Likewise, the state remains a national leader in R&D ranking among the Top 10 in the national for university research and No. 13 in patents awarded.

Rothwell points to the 2014 Michigan’s Economic Competitiveness Benchmarking Report, which cites the state’s need for more skill and educated workers. While Michigan production of credentialed and degreed talent is similar to Top 10 states, the pool of available talent with a credential or degree is smaller. In fact, Michigan ranks No. 26 for number of workers with critical skills degrees and certificates.

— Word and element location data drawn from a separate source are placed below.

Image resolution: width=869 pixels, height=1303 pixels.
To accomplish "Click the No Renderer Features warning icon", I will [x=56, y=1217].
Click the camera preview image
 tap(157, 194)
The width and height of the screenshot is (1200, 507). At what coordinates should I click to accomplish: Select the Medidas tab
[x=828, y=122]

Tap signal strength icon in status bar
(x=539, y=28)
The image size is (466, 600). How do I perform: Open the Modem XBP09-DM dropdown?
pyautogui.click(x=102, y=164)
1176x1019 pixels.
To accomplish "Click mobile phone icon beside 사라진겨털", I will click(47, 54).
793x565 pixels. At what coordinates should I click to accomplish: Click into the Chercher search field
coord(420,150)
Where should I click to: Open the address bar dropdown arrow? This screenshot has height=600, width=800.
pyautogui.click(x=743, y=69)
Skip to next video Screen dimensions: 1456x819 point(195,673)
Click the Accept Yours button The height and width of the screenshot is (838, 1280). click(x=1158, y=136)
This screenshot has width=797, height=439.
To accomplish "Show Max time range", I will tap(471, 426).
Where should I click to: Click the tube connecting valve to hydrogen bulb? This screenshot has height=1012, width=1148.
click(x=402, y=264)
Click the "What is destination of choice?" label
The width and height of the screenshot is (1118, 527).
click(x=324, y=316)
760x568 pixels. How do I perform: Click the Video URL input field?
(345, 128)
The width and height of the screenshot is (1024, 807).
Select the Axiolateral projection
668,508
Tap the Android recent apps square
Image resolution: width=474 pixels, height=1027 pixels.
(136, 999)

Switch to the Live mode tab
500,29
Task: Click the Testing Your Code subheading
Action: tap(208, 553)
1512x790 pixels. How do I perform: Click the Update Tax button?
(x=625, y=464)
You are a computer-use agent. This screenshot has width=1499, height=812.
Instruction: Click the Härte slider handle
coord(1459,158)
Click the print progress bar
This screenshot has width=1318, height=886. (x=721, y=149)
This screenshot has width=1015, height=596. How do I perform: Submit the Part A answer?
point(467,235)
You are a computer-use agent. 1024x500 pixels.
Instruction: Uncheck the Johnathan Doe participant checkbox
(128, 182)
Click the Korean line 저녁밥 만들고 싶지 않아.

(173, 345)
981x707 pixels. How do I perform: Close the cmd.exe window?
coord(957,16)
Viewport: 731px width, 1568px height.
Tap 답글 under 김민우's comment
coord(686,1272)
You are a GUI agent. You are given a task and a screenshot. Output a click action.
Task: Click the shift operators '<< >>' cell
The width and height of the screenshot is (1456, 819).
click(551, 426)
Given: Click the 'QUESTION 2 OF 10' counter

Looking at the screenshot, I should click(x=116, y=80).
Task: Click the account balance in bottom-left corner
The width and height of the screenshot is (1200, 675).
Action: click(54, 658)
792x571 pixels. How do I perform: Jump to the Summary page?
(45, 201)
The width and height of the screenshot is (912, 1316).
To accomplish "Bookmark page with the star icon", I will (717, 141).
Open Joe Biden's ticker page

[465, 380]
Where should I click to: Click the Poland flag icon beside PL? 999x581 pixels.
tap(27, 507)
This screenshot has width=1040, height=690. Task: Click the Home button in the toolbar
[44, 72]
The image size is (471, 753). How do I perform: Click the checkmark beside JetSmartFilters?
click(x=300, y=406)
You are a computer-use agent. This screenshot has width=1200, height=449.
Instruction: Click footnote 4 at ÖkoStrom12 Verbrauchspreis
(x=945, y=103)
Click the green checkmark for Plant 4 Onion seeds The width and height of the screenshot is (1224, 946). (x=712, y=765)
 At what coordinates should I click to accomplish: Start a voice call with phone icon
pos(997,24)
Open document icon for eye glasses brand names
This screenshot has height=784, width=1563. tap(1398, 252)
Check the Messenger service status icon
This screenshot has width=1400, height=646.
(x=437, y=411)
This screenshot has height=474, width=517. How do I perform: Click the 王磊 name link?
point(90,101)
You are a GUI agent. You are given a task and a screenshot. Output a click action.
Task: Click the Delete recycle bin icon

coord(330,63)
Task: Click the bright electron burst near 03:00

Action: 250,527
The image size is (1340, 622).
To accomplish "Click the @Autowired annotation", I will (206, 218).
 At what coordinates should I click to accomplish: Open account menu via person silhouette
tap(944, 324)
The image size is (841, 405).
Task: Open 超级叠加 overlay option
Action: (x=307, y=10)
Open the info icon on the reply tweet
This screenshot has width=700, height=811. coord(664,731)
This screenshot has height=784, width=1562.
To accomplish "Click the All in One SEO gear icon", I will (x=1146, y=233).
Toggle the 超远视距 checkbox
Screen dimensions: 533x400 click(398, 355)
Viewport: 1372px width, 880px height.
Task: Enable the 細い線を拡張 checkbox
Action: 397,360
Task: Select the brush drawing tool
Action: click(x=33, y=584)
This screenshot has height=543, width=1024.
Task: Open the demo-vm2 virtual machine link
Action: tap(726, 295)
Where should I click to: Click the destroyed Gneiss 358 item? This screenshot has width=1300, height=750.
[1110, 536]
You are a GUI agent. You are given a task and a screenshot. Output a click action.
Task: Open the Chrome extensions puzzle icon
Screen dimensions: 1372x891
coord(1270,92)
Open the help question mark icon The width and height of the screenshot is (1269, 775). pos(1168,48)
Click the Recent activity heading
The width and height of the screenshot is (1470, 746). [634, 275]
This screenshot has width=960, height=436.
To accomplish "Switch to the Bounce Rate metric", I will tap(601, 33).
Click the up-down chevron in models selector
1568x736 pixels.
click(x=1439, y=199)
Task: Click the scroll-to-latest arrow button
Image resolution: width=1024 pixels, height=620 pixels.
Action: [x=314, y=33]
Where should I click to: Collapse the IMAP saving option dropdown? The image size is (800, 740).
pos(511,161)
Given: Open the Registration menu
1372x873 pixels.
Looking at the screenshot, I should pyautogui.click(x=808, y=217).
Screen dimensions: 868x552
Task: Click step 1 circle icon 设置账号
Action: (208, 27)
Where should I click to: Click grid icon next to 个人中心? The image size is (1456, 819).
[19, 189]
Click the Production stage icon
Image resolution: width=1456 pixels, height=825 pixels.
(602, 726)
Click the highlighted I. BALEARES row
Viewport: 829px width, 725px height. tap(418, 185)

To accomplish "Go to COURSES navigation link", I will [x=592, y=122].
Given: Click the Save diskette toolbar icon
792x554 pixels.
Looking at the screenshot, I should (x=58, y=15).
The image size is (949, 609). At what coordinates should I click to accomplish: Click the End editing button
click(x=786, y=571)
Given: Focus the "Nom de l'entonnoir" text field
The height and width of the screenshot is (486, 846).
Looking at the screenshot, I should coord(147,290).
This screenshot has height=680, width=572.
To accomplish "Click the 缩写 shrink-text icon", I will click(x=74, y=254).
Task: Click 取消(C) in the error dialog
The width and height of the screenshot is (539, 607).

Today’s Top 10 — based on key job, economic, personal income, and population indicators — include Alaska, New York, Connecticut, North DakotaIowa, South DakotaMassachusetts, TexasNebraska, and Wyoming.

 “We cannot create more good paying jobs without the workforce to fill them,” Rothwell says. “We need to boost efforts to train workers and make college more affordable. We need to address the quality of our roads and bridges.  We want Michigan to grow, not just get by.

“It’s time to invest in our infrastructure and leverage our distinctive assets to give Michigan a competitive advantage.” 

Rothwell notes that if Michigan were performing like a Top 10 state today, the state would have 150,000 more jobs and $12,000 more income per person. “Now is the time for us to think bigger, become more competitive, and move Michigan ahead of others to win economically.”